Abstract

Traumatic brain injury (TBI) is a leading cause of long-term neurological disability such as cognitive impairments and executive dysfunction. Noninvasive transcranial direct current stimulation (tDCS), which can change brain excitability, was introduced and has been applied for therapeutic purposes regarding cognitive dysfunction after TBI. We investigated the effect of tDCS on the cognitive function and cortical power distribution by dual analysis of resting state Electroencephalography (EEG) with Global Synchronization Index (GSI) and Low-Resolution Brain Electromagnetic Tomography Analysis (LORETA) in a TBI patient.

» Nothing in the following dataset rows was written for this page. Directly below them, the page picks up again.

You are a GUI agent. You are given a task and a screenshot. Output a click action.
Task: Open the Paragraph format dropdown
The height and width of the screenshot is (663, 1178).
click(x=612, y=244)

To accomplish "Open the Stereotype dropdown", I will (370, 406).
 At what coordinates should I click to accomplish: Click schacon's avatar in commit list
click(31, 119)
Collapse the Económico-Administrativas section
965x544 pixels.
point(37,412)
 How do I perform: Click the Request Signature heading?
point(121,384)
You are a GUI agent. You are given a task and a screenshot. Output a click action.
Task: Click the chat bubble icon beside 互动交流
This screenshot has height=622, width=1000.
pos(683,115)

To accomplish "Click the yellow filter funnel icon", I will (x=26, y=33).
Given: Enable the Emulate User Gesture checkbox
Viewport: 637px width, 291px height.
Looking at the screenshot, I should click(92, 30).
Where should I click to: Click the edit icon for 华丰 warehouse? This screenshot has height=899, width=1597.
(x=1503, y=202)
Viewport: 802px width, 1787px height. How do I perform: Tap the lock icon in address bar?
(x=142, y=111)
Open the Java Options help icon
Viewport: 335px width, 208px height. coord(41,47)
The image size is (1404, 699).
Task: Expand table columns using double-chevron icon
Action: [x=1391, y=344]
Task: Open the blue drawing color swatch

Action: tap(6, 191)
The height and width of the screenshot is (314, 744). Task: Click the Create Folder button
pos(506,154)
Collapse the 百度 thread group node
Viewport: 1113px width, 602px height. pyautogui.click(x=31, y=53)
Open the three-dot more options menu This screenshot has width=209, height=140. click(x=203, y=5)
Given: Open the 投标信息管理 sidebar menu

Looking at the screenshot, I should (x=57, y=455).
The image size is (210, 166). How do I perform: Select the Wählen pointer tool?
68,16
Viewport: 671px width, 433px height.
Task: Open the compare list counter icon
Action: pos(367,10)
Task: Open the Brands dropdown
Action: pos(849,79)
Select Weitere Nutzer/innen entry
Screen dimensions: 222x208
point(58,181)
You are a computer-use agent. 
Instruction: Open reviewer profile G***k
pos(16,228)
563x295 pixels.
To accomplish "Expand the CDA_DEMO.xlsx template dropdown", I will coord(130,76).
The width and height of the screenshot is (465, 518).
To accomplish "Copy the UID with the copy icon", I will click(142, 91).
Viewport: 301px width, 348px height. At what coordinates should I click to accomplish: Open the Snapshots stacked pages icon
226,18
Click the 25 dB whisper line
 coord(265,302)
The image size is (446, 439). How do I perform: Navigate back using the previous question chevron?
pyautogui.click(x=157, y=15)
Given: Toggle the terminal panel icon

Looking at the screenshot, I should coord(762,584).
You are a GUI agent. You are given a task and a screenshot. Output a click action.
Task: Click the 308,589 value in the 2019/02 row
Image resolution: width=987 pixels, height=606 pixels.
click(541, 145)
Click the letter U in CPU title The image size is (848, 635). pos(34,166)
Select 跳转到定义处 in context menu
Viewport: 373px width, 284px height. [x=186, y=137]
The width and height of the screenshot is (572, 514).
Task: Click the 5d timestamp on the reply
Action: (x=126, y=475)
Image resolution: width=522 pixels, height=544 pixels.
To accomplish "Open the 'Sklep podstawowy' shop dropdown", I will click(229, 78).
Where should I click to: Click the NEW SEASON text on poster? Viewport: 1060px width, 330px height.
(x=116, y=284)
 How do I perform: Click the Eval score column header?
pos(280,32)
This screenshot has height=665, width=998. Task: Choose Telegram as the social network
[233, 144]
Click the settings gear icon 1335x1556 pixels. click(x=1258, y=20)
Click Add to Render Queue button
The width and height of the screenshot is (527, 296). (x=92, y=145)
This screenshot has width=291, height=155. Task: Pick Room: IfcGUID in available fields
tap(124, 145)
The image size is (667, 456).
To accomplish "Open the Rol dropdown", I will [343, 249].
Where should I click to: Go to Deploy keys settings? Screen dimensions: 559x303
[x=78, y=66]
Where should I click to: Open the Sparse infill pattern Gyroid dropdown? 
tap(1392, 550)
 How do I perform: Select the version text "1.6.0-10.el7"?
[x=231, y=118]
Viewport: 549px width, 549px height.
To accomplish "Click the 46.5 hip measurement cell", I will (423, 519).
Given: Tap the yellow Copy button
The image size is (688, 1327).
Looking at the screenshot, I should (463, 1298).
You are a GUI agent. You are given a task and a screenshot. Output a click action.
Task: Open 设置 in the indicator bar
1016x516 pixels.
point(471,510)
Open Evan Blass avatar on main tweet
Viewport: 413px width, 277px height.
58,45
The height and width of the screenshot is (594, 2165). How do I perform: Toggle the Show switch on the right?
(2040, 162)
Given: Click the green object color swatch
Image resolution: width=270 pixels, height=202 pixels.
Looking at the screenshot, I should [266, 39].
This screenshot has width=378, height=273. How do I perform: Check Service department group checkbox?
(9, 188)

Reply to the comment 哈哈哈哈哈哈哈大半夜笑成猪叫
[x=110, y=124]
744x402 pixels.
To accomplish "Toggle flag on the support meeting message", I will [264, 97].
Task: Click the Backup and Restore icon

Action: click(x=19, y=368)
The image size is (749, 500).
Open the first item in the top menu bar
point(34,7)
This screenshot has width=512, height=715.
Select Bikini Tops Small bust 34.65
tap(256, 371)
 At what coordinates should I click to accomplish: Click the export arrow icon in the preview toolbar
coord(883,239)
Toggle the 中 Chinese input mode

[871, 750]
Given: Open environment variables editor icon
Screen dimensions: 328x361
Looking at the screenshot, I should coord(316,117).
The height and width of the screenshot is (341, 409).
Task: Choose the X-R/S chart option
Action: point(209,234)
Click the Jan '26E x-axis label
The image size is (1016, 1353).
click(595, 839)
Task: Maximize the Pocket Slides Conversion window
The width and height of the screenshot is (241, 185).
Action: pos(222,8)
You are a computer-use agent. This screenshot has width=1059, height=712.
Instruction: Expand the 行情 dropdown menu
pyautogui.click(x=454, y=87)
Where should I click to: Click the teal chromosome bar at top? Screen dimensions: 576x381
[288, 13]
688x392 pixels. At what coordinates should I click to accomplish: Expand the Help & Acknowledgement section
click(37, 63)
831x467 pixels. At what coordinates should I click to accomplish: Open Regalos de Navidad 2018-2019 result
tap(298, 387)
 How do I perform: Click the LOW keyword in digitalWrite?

A 77-year-old male, who went through a traumatic brain injury showed severe impairment of cognitive function. We performed 20 sessions of 2mA tDCS over the left dorsolateral prefrontal cortex (DLPFC) and measured Korean version of the Mini-Mental Status Examination (K-MMSE) and Rancho Los Amigos (RLA) level at baseline, 10 days and 20 days each after tDCS. EEG was also performed on same days with K-MMSE and RLA tests. After tDCS, the cognitive function measured by K-MMSE and RLA level were improved. GSI showed decrease in the low frequency band (theta wave) and increase in high frequency bands (alpha and beta wave) (Table 1). LORETA analysis showed incresed cortical activation components in high frequency bands at 20 days after tDCS (Figure 1). Graphical representation of the LORETA results comparing the EEG between baseline and tDCS 10 (a) and between baseline and tDCS 20 (b). Blue-light blue colors indicate increased component and yellow-red colors indicate decreased component of each EEG bands. We suggest that tDCS might be effective in TBI patients, and the alterations of cognitive networks could be effectively studied using GSI analysis together with LORETA.